The disposable infusion set is practically a tube system that connects the container of fluid, and medications with the needle inserted into the patient’s vein. However, it is not as simple a tube as it appears because attached parts perform a particular function along the way.
Parts and Functions
Plastic spike with cap
It is the structure that is located at the most distal end of the tube. It is used to pierce the IV fluid container and anchor the whole infusion set while the infusion is going on. It has a length of 66 mm.
Air vent with tube
The air vent connects with the plastic spike by a tube. It serves as an inlet of air going inside the drip chamber. The membrane filters out more than 90% of 0.5um air particles.
Drip chamber with rubber injection site
It is the sac-like and transparent chamber that is situated immediately below the air vent with the tube. It serves as a venue to contain liquids, count the flow rate, and observe if the IV fluid is flowing. It has a length of 48 mm. Doctors can inject medicines into the fluid through the rubber injection site.
The roller clamp is attached along the length of the tube. It can be rolled up and down along the plastic line, and it is used to control and regulate the flow rate of the IV fluid. It has a length of 48 mm.
Luer lock with filter
This structure is practically the most proximal part of the IV set,
and it is immediately behind the scalp vein set. It is in this structure that the needle is attached. It provides a 2-pronged function: If you want to replace the scalp vein set, you can do it any time. If you do not, the lock ensures that the scalp vein set is in place and cannot be easily removed. Equipped with the filter which pore diameter is15 to 18 microns, it could prevent impurities and debris from entering the patient’s bloodstream.
Scalp vein set/Winged needle
This structure contains the needle, which is used to pierce and prick the patient’s vein. It connects the IV set to the patient, and it has a gauge of 24. Being at the end of the IV set dramatically influences the flow of the IV fluid. If the more extensive the needle diameter, the faster the flow. If smaller, the flow could be slower. Thus, it is necessary to use the correct needle gauge to meet the patient’s fluid requirement.
The flexible and transparent tube is the main structure of the IV set. The line serves as the IV fluid’s central passageway, and all the supporting structures are attached to it. It has a length of 150 cm and is made of PVC or non-DEHP PVC.
Precautions and care
Before inserting the needle into the patient’s vein, ensure that you wash your hands with soap and water. Use a pair of sterilized gloves to cover your hands before starting to work.
Aseptically clean the IV insertion site
The insertion site could serve as the source of disease-causing microorganisms. Therefore, after selecting the site, clean the area by rubbing sterilized cotton soaked with an adequate amount of alcohol or povidone-iodine antiseptic solution. Wipe dry the site with another set of sterilized cotton.

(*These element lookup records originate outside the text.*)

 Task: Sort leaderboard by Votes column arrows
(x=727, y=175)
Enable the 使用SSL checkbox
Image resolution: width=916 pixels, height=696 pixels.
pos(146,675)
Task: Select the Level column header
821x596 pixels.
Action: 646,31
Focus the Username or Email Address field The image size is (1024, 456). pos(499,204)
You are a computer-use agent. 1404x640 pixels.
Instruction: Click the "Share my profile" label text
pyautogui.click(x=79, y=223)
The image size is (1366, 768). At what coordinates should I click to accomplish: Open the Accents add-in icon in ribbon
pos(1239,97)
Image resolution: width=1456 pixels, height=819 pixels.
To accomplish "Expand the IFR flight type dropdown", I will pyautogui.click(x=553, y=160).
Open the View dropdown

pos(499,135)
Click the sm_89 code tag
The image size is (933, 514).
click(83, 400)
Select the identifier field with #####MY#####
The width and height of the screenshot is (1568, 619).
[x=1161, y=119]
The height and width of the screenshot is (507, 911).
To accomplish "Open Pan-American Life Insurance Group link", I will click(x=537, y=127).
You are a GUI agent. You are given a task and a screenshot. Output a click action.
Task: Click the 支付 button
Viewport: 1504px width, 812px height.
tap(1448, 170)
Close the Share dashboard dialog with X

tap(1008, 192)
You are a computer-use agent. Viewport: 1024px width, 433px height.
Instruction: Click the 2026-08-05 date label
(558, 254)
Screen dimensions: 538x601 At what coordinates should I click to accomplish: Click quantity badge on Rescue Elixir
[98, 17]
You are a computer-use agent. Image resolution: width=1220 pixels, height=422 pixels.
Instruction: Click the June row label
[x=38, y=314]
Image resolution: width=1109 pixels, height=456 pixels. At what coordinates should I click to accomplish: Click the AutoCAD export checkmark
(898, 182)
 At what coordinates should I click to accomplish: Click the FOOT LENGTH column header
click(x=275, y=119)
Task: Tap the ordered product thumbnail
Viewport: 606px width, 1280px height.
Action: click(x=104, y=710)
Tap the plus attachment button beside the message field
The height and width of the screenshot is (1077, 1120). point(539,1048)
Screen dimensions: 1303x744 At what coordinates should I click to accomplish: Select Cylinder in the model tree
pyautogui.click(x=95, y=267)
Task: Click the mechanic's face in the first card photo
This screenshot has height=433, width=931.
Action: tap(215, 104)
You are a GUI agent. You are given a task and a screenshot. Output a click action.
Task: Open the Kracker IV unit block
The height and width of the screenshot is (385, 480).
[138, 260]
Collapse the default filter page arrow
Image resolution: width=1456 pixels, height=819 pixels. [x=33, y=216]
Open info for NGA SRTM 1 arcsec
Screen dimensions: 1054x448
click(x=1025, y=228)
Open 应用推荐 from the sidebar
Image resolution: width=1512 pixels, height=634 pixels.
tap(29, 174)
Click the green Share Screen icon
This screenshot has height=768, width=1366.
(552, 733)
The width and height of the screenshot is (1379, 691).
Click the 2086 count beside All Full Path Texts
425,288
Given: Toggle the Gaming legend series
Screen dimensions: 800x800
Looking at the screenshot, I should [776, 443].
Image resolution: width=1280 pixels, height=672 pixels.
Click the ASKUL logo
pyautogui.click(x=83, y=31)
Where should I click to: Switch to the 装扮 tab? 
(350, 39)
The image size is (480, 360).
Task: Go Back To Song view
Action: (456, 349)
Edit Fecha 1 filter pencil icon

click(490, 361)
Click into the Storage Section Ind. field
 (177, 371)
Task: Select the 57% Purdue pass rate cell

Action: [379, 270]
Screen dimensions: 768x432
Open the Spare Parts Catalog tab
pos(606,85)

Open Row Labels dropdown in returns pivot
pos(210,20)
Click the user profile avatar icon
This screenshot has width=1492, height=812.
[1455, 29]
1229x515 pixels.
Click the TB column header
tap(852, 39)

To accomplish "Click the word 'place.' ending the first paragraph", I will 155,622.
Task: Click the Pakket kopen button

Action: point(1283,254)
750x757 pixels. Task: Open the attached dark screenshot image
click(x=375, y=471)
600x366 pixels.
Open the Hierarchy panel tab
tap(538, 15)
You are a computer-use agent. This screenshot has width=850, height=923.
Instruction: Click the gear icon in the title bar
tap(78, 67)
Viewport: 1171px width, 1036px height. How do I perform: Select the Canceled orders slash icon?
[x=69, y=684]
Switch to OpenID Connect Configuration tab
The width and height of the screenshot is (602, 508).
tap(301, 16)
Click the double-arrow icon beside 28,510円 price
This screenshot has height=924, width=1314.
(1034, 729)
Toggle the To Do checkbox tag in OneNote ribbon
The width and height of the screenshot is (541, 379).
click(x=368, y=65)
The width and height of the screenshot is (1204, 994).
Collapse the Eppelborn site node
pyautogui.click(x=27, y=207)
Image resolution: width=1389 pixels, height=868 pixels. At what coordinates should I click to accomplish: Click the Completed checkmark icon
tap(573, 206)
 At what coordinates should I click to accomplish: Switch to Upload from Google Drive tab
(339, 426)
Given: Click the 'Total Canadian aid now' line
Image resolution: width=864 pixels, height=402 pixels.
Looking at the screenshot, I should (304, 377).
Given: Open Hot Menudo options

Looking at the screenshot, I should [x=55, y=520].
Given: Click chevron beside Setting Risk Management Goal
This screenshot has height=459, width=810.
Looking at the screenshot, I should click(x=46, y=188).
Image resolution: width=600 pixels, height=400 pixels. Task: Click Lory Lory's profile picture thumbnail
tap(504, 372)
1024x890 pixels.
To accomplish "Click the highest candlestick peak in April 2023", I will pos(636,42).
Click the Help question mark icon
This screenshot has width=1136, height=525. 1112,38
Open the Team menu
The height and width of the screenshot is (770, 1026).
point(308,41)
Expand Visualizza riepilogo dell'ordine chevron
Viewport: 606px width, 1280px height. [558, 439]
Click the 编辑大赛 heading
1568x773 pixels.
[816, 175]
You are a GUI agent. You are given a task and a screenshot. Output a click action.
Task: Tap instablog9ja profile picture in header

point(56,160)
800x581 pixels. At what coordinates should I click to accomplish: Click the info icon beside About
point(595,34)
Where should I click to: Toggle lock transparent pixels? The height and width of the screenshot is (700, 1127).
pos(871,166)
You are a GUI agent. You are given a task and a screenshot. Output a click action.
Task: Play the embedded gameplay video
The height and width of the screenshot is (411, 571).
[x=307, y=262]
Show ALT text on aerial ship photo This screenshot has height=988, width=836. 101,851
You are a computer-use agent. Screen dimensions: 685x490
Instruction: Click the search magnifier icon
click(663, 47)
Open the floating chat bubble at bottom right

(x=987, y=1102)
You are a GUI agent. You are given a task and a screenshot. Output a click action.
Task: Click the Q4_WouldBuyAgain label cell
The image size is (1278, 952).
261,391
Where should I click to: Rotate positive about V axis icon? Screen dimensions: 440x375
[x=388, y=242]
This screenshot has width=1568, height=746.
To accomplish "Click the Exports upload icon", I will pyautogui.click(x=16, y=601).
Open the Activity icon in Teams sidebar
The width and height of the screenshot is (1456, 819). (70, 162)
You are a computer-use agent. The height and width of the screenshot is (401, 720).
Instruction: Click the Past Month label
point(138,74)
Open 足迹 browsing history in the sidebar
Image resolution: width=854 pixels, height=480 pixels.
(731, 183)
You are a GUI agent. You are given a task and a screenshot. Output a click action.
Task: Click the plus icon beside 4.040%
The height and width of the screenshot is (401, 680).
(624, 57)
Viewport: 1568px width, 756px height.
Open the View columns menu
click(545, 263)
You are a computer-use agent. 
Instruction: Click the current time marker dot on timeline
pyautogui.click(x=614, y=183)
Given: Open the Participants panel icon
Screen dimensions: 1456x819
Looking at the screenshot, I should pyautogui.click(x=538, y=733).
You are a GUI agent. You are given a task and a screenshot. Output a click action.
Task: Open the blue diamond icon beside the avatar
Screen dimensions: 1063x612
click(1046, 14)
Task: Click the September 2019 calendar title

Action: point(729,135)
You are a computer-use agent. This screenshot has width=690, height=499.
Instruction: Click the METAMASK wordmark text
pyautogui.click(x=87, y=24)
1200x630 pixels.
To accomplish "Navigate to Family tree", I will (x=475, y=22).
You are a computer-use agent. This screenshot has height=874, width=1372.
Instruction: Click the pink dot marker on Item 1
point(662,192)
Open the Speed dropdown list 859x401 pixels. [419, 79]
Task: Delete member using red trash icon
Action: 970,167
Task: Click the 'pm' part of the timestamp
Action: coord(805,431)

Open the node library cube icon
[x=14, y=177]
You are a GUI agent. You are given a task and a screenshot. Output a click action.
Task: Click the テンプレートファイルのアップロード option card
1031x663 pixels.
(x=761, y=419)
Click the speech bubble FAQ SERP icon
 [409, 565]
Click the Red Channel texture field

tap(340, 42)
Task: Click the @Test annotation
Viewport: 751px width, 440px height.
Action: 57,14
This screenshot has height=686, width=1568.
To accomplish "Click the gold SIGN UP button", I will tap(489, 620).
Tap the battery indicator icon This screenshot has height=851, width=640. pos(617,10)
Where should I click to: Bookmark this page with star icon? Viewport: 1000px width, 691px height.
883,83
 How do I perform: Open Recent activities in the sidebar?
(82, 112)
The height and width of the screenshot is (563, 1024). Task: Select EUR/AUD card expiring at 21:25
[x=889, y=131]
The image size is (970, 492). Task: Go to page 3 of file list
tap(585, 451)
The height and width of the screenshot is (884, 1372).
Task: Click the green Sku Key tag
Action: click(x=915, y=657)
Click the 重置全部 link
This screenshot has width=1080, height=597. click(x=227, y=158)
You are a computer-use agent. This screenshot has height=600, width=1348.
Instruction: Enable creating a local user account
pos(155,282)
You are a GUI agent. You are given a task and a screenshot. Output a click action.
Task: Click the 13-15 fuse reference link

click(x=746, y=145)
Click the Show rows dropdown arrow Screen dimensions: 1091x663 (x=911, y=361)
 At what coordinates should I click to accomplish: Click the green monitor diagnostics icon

Remove only the plastic cover of the needle when ready to insert
Do not remove the plastic cap prematurely. It means that if you are not ready to insert it, do not unnecessarily expose the needle by removing the protective cover so early. It would be helpful if your assistant could hold the protected needle, remove the plastic cap when you are ready, and then hand it to you for insertion.
Place adequate cover over the insertion site
If your needle insertion is successful, then place the adequate cover over the insertion site. You can use sterilized gauze as the first layer cover, then have it covered again by paper tape. Good cover over the insertion site could achieve two purposes: (1) protect the insertion site from the entry of disease-causing microorganisms. (2) stabilize the placement of the needle and prevent accidental removal or accidental puncturing of the sides of the vein, preventing, in turn, possible bleeding from the site.
Regular check-ups and evaluation of the whole IV set
The care and precaution of the infusion set do not stop when the needle has been inserted, and the IV fluid has started flowing. The entire IV set, especially and, more importantly, the insertion site, must be inspected, checked up, and monitored periodically—hourly if possible. By doing a periodic check of the IV set, the problems could be nipped in the bud. Problems like stoppage of the IV flow, erroneous flow rate, dislodgement of parts, bleeding and bulging at the insertion site, and possible infection at the insertion site could be found and solved at the earliest possible time.
Periodic replacement of infusion set and infusion site
Even without observable problems, the infusion set and the infusion site need to be changed every 48-72 hours. It was observed that issues related to the infusion set usually occur on the third day of use. It means that if the infusion set, or the use of the infusion site, is not replaced after the third day, then side effects could occur. For example, skin irritations, bacterial contaminations leading to skin inflammation, bruising and bulging, catheter dislodgement and occlusions, and other undesirable side effects could occur.